- **Exercise objective**
When you reach the line in the listing below that contains "Screen dimensions: 955x672", begin returning lines exactly as written, and stop after the line that contains "This screenshot has height=400, width=519.". Return no other lines.

- **Data for review**
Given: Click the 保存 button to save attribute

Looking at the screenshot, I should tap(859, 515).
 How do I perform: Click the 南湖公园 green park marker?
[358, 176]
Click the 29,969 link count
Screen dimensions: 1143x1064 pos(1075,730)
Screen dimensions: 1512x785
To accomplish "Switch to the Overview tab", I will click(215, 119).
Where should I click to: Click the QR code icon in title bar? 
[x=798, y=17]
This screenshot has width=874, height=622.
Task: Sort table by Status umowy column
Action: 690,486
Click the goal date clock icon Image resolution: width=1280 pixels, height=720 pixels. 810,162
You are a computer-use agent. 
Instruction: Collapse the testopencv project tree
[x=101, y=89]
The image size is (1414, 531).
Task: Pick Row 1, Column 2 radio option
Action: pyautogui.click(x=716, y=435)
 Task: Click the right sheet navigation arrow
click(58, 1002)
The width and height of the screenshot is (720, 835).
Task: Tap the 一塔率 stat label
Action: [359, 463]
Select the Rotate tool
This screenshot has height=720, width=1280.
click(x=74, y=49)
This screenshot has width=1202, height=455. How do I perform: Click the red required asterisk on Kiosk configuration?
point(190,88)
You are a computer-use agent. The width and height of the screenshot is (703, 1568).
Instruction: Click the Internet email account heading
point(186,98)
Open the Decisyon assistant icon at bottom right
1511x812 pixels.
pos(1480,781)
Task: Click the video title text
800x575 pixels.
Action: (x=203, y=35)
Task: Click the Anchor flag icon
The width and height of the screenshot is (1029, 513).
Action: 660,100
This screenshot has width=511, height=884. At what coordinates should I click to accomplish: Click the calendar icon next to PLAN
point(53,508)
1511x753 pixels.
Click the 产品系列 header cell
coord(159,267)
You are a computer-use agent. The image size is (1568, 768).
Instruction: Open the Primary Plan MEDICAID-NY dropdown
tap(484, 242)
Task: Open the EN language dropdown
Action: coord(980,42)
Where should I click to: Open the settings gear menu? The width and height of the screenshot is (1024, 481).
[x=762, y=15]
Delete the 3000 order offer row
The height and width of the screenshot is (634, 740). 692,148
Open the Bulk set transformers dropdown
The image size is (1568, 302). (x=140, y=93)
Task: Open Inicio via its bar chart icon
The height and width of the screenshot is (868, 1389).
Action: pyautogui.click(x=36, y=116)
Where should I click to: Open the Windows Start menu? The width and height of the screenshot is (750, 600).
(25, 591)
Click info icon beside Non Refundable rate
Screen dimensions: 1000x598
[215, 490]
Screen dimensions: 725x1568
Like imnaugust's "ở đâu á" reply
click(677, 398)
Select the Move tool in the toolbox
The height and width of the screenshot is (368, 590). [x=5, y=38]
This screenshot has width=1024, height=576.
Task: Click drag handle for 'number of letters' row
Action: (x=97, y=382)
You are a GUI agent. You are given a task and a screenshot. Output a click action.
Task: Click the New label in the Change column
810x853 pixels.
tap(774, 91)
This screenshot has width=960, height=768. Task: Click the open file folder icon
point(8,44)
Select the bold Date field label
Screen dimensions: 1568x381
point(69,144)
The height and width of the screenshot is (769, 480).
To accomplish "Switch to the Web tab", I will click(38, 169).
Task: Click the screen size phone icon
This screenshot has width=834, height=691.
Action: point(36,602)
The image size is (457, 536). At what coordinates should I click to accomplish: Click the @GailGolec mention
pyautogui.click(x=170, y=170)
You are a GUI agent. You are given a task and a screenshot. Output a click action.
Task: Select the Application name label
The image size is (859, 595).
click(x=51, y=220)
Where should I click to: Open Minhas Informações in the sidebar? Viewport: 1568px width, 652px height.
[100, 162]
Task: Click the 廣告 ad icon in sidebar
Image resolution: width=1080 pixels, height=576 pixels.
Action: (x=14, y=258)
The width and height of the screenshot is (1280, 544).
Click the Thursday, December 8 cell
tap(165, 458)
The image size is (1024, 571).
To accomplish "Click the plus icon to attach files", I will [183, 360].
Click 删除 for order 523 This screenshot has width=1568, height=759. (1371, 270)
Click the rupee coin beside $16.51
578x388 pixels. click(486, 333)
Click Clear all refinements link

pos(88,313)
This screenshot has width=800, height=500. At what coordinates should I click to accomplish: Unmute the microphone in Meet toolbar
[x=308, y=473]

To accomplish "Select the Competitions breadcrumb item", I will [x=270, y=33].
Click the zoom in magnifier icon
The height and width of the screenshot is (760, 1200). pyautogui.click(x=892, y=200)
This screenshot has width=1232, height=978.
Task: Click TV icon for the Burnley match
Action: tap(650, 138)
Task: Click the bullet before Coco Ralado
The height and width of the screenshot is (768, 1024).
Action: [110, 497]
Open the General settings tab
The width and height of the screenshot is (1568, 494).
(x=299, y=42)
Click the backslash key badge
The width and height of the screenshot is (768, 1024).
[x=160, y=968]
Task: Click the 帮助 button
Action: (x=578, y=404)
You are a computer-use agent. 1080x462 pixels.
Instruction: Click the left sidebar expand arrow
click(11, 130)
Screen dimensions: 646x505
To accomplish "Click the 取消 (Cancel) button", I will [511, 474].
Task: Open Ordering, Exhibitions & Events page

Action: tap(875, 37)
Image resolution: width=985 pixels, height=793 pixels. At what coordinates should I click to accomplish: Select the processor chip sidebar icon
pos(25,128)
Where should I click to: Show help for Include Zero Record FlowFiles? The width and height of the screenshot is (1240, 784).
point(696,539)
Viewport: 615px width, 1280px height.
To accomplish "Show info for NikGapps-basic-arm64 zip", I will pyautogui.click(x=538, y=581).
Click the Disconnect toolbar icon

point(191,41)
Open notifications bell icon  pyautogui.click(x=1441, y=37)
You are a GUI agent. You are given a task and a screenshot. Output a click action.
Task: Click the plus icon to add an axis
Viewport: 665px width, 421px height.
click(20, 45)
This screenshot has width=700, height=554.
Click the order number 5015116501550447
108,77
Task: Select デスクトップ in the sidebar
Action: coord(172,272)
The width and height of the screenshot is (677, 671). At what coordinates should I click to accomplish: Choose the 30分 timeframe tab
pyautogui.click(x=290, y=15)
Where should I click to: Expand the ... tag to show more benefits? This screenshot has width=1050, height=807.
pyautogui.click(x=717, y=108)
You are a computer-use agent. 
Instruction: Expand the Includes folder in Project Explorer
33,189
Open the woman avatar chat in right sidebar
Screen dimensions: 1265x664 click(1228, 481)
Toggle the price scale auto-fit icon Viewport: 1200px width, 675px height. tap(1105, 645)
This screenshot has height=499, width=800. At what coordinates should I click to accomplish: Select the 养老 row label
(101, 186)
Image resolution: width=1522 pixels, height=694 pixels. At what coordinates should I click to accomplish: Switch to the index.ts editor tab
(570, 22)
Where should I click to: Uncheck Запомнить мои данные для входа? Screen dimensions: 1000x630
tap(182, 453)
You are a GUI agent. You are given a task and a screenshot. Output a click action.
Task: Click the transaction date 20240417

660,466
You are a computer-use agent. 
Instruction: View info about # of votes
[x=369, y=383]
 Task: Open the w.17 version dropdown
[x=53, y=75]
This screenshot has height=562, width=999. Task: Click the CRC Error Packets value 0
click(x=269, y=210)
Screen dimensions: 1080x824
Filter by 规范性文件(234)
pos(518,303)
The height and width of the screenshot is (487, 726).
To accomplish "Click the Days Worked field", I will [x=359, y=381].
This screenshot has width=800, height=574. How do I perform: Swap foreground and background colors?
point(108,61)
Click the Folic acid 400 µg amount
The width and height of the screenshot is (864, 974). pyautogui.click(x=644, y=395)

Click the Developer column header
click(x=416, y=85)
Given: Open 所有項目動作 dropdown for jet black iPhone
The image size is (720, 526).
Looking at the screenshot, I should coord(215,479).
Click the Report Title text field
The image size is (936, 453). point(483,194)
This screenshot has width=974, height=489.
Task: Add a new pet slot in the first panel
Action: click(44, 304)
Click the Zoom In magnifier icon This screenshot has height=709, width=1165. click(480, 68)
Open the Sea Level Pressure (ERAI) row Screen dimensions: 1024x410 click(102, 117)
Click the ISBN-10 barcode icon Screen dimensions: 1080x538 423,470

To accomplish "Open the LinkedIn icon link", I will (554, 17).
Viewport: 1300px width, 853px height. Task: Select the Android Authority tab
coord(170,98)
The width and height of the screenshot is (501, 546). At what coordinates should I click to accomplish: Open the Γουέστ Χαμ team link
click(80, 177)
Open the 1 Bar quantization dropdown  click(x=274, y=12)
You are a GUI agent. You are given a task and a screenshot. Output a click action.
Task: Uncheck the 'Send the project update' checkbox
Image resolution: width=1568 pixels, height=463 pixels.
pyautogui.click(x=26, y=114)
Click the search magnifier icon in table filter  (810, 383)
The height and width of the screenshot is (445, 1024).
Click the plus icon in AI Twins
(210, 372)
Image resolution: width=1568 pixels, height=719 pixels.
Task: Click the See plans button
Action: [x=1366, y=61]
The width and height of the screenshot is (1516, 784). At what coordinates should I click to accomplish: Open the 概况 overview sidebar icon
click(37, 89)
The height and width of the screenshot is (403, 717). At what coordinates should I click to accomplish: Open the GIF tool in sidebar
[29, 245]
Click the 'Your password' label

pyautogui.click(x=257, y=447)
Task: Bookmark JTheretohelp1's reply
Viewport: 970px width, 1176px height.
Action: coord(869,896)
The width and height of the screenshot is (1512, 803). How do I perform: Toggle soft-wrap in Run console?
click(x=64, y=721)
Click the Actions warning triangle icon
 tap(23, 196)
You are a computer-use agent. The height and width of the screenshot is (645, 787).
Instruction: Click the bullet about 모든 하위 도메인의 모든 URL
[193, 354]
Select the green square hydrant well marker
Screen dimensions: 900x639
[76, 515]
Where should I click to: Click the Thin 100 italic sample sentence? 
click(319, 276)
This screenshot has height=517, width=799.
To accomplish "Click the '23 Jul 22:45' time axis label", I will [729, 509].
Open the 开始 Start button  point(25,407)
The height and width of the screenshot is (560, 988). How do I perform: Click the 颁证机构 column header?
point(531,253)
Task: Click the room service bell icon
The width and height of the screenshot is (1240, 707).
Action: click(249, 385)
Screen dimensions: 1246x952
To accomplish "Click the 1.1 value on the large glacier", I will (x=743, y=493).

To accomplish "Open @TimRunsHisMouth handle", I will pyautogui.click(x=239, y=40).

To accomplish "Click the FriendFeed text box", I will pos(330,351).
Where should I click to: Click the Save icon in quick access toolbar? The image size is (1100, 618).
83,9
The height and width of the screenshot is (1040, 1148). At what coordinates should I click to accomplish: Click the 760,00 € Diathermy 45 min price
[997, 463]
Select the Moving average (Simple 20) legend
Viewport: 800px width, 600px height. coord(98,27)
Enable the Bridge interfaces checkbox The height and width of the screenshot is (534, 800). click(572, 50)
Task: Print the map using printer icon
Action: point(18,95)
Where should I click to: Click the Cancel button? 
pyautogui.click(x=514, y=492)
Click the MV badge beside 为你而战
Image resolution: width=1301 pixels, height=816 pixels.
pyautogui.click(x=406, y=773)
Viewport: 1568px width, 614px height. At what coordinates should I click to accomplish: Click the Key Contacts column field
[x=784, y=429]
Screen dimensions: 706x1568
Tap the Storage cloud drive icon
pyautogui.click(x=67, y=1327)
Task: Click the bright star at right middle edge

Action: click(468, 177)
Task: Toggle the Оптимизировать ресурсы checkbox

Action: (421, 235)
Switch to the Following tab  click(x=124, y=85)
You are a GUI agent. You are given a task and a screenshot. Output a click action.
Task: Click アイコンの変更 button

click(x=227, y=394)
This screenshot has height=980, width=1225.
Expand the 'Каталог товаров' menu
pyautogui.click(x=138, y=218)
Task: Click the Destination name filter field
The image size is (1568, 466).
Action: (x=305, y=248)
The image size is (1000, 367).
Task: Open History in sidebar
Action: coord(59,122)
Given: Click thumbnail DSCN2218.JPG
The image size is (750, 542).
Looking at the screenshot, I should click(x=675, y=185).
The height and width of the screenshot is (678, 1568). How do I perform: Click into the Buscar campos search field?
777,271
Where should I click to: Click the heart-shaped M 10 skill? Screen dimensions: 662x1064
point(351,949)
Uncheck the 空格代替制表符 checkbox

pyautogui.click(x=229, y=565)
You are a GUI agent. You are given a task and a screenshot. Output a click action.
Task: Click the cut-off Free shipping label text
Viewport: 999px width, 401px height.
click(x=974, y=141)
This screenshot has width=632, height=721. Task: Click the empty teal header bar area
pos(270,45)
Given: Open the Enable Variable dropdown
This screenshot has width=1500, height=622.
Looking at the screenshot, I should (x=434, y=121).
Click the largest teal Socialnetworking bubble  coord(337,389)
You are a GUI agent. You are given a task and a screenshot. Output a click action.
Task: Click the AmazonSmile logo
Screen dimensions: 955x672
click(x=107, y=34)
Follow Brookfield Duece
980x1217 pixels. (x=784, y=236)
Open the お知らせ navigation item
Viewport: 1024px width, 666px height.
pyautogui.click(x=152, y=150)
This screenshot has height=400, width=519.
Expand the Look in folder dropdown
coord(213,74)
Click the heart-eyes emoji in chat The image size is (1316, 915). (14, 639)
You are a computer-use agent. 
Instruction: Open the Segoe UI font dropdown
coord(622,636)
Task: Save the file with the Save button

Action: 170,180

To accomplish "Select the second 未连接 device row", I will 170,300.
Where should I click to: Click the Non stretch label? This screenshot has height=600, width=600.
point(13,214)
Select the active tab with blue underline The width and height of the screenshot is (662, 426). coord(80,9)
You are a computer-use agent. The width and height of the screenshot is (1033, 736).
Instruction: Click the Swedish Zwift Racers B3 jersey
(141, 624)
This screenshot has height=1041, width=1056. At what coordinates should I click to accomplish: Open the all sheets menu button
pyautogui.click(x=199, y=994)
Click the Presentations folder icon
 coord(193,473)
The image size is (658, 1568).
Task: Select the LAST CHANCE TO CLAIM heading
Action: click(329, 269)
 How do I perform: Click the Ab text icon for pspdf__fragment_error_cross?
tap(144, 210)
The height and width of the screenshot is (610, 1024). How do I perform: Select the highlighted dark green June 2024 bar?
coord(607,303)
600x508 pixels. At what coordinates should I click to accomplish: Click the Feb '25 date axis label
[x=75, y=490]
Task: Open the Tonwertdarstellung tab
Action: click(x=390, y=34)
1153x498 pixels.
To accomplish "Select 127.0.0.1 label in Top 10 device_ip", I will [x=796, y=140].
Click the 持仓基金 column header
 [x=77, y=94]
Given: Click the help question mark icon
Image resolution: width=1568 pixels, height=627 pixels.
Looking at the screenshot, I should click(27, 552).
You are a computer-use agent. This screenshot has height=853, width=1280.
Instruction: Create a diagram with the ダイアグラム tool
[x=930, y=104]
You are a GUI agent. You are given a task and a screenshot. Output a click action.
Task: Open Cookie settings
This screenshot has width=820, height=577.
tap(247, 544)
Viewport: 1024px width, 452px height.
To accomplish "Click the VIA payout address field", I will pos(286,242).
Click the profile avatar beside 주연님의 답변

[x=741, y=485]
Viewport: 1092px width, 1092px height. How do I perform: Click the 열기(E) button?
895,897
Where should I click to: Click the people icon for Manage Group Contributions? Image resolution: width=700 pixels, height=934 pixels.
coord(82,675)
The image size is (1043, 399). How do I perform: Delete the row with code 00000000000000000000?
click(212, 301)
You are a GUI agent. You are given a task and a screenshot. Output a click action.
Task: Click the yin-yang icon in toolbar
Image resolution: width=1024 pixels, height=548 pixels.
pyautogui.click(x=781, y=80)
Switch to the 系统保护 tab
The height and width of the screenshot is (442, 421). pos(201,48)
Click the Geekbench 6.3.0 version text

- **Solution to the exercise**
Screen dimensions: 955x672
click(x=107, y=34)
Follow Brookfield Duece
980x1217 pixels. (x=784, y=236)
Open the お知らせ navigation item
Viewport: 1024px width, 666px height.
pyautogui.click(x=152, y=150)
This screenshot has height=400, width=519.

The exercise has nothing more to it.